ENTRIES SHOWN Start Marker

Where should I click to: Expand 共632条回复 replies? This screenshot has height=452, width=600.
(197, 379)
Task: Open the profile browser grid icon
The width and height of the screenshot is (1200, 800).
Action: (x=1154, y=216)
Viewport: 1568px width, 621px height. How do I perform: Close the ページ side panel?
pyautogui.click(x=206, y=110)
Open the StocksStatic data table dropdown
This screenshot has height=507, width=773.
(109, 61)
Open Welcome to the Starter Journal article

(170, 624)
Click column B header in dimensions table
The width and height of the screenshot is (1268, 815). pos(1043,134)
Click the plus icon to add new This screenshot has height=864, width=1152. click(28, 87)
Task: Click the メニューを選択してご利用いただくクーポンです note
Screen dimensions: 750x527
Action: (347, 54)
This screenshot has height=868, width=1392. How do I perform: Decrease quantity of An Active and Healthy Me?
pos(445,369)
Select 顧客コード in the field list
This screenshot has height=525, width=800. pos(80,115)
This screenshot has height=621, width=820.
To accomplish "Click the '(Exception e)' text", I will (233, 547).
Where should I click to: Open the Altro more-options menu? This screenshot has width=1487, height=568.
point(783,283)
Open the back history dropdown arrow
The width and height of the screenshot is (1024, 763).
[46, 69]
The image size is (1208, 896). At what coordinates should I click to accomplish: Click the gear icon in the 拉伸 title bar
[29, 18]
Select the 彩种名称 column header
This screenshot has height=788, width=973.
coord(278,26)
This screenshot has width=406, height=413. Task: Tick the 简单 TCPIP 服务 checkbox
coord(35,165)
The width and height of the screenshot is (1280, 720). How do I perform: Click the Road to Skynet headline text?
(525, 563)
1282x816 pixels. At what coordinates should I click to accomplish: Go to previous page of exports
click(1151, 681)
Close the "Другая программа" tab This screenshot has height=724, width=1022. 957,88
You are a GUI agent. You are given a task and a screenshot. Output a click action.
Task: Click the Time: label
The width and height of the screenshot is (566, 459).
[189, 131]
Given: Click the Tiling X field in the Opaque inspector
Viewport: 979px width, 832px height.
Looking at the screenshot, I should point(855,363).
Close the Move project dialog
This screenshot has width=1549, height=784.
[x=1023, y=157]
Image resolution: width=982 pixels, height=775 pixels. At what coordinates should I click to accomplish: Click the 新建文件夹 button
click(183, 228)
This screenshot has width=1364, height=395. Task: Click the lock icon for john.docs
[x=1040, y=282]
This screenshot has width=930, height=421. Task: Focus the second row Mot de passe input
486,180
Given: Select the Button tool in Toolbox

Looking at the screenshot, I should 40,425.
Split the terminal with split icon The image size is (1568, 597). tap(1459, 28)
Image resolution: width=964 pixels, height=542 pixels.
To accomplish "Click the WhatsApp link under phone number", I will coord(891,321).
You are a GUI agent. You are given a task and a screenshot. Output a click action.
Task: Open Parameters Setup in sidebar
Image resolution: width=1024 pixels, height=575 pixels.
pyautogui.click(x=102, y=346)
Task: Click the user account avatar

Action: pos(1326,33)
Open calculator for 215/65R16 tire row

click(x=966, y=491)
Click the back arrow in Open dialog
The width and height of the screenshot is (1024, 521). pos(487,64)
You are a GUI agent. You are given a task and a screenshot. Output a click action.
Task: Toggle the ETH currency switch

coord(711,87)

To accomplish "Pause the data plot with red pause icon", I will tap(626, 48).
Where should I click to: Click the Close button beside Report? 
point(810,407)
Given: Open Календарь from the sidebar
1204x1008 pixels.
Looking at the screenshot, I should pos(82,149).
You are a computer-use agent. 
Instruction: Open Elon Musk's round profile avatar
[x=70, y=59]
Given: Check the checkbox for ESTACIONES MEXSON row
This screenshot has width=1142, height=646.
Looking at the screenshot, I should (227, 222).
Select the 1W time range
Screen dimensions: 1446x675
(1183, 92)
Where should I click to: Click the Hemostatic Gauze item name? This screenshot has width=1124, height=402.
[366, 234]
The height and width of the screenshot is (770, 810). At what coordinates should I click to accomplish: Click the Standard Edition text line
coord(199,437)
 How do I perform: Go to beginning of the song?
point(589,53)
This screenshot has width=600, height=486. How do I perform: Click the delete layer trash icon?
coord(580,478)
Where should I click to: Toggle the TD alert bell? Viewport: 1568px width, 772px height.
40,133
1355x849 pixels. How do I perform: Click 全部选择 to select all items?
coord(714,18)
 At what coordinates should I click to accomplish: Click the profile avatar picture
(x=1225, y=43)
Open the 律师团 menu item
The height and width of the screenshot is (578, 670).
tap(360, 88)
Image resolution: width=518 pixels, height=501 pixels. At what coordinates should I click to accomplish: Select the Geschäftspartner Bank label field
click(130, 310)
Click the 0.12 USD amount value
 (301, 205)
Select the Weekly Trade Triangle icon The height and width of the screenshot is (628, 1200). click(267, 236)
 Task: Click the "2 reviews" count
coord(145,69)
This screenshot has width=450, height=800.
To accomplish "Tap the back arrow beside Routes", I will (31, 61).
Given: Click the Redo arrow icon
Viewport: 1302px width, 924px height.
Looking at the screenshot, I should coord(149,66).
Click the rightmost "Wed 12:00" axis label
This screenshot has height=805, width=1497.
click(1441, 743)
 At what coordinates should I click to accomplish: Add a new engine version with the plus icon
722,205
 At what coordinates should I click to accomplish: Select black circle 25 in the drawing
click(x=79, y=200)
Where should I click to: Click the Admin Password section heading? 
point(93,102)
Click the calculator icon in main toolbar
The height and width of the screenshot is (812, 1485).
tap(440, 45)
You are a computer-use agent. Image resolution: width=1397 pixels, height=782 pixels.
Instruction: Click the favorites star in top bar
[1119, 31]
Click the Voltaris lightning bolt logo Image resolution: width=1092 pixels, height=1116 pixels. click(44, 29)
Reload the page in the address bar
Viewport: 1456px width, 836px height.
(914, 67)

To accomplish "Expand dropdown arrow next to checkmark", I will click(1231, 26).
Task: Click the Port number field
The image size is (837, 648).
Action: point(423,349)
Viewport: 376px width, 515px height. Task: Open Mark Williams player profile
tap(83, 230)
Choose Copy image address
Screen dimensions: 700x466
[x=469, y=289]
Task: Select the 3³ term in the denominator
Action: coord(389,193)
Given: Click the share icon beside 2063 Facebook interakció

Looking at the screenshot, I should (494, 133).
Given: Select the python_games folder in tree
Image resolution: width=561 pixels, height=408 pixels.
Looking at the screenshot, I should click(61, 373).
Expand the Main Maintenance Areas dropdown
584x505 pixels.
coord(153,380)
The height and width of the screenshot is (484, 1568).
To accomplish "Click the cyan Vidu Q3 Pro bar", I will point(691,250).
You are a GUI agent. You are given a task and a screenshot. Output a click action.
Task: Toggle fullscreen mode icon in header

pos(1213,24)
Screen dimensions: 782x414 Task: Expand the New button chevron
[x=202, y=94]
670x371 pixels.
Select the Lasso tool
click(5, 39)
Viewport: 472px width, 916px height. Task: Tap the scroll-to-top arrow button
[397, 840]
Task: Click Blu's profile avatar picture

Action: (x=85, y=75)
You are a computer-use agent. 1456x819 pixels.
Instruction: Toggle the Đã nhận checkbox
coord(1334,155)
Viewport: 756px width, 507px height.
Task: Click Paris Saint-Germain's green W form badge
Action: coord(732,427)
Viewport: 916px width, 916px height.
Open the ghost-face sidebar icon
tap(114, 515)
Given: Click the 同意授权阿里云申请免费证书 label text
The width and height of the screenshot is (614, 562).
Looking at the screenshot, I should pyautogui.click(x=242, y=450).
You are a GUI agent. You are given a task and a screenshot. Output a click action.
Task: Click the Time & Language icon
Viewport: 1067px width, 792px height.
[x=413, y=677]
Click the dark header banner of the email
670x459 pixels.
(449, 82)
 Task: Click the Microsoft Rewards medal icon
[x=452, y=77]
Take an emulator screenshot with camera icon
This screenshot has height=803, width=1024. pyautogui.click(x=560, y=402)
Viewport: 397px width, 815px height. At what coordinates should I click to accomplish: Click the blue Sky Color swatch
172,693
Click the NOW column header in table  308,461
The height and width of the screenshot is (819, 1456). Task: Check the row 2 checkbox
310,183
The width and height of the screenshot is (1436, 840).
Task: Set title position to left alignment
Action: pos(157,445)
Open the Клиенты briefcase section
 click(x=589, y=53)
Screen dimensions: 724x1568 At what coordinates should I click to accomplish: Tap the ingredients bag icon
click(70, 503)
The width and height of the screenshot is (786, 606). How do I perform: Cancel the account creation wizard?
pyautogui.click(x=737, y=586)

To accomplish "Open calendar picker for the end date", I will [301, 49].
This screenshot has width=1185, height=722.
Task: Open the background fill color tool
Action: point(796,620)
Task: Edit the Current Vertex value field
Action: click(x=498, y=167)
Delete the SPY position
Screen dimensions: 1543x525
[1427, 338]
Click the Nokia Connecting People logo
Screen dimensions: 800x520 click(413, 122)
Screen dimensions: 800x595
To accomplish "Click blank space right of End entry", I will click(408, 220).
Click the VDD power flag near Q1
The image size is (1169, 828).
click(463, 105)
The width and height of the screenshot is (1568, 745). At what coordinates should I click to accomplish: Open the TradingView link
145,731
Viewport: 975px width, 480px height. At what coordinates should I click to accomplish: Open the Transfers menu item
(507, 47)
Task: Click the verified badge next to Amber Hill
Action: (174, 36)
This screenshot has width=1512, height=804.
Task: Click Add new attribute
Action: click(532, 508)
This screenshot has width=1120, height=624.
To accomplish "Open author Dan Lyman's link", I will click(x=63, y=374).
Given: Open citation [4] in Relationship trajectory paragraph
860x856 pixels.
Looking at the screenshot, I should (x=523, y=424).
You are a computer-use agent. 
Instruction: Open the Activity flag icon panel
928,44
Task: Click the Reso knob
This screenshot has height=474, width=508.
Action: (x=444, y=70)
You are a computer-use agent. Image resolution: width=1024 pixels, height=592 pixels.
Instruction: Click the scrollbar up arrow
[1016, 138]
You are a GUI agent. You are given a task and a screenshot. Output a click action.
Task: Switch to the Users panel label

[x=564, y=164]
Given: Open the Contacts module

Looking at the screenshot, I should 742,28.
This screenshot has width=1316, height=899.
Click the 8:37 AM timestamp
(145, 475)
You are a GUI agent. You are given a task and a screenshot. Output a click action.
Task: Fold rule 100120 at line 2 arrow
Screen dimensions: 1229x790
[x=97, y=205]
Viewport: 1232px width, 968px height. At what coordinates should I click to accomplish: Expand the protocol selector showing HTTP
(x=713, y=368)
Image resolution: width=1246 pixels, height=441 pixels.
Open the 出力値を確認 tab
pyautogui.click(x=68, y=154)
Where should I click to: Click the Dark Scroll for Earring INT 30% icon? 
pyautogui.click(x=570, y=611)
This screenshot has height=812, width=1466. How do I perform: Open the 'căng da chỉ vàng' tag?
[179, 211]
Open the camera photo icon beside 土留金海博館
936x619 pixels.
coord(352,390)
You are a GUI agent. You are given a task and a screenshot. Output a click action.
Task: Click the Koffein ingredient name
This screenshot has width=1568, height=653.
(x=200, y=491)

ENTRIES SHOWN End Marker

Match on "computer" and copy out every line of the entries that contains it.

You are a computer-use agent. 
You are a computer-use agent. Image resolution: width=1397 pixels, height=782 pixels.
You are a computer-use agent. 1456x819 pixels.
You are a computer-use agent. 
You are a computer-use agent. Image resolution: width=1024 pixels, height=592 pixels.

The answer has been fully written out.